A cool lemma in Ramsey theory is the following:
$$R(m, n) ≤ R(m-1, n) + R(m, n-1).$$
It is not hard to prove it. However, a friend of mine said that, if $R(m-1, n)$ and $R(m, n-1)$ are both even, then
$$R(m, n) ≤ R(m-1, n) + R(m, n-1)-1.$$
How can I prove it?
On
We will use $N=R(m-1,n)+R(m,n-1)$ for convenience. It is given that $R(m-1,n)$ and $R(m,n-1)$ are even. So, $N$ is also even.
Consider any blue-red colouring of the edges of $K_{n-1}$. Now, choose a vertex $v\in V$ such that $d(v)$ is even i.e., $v$ is of even degree. Note that this choice is possible because the sum of degrees of all vertices in a graph is twice the number of edges in the graph and $(N-1)$ is odd. Define \begin{align*} B&=\{x\in V: xv\in E, \;xv\text{ is coloured blue}\}\\ R&=\{x\in V: xv\in E, \;xv\text{ is coloured red}\} \end{align*} So, $$|B|+|R|=N-2$$ So, by the Pigeon Hole Principle, either $|B|\geq R(m-1,n)$ or $|R|\geq R(m,n-1)$. If it's the former, then $K_{n-1}$ must contain a blue $K_m$. And if it's the later, since $d(v)$ is even, $K_{n-1}$ must contain a red $K_n$.
This completes the proof.
Consider that you have a graph of $R(m-1,n)+R(m,n-1)-1$ points. And you want a clique or an independent set.

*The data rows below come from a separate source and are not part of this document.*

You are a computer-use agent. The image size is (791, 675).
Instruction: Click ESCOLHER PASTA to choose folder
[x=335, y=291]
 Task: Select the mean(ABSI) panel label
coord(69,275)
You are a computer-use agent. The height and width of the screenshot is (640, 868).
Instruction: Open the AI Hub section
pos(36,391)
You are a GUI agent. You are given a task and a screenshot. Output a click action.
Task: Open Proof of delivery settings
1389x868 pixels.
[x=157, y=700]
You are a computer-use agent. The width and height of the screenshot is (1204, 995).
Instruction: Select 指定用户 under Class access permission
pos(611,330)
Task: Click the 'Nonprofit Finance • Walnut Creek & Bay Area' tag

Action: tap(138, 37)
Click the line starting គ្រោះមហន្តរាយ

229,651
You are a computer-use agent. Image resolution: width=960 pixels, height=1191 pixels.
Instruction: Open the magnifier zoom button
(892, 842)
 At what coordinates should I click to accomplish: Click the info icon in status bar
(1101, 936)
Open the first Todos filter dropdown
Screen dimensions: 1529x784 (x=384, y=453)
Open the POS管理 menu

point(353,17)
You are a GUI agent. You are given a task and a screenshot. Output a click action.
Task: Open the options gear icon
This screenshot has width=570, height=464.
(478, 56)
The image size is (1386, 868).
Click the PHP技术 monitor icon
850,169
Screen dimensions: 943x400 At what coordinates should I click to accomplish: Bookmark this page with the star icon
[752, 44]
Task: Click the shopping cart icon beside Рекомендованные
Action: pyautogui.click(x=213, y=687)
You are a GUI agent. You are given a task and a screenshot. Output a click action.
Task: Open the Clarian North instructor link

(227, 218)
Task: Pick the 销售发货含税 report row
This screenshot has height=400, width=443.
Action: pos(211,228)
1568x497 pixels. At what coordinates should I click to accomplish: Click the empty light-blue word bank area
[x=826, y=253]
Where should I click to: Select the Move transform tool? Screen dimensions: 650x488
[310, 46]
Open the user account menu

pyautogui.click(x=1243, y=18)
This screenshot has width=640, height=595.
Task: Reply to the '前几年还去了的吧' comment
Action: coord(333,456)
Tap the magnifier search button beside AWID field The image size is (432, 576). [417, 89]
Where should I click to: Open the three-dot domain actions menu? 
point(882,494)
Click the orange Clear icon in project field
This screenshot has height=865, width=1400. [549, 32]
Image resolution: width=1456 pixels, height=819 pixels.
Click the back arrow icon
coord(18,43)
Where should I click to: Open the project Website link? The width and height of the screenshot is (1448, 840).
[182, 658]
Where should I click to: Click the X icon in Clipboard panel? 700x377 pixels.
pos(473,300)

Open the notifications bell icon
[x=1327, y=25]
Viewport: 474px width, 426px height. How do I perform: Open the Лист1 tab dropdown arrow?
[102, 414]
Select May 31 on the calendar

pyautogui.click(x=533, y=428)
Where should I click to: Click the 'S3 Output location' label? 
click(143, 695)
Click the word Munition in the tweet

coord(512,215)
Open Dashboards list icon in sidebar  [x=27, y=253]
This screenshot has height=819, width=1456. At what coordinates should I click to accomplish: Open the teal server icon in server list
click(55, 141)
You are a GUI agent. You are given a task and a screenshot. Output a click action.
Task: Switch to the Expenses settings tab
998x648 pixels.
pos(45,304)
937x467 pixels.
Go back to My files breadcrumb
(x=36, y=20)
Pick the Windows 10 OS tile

Now take any point if it has an edge with $\geq R(m-1,n)$ points then by induction you are done. If it has an edge with $\leq R(m-1,n)-2$ points then it will have a non edge with $\geq R(m,n-1)$ points and again you are done. So one is left with the case where the chosen point has exactly $R(m-1,n)-1$ edges.
In the language of graph theory it has degree $R(m-1,n)-1$. Now you are able to chose this beginning point at will, thus if at least one point does not have degree $R(m-1,n)-1$, you are done.
Finally the case where all points have degree $R(m-1,n)-1$ is impossible since $$2(\text{# of edges})=(\text{# of vertices}) \cdot \text{degree}$$ $$=(R(m-1,n)+R(m,n-1)-1)(R(m-1,n)-1)$$ and under your assumptions this last number is odd so it cannot be $2(\text{# of edges})$ thus at leas one point does not have degree $R(m-1,n)-1$.
An example of this is $R(3,4)=9$.
But $R(2,4)+R(3,3)=4+6=10$.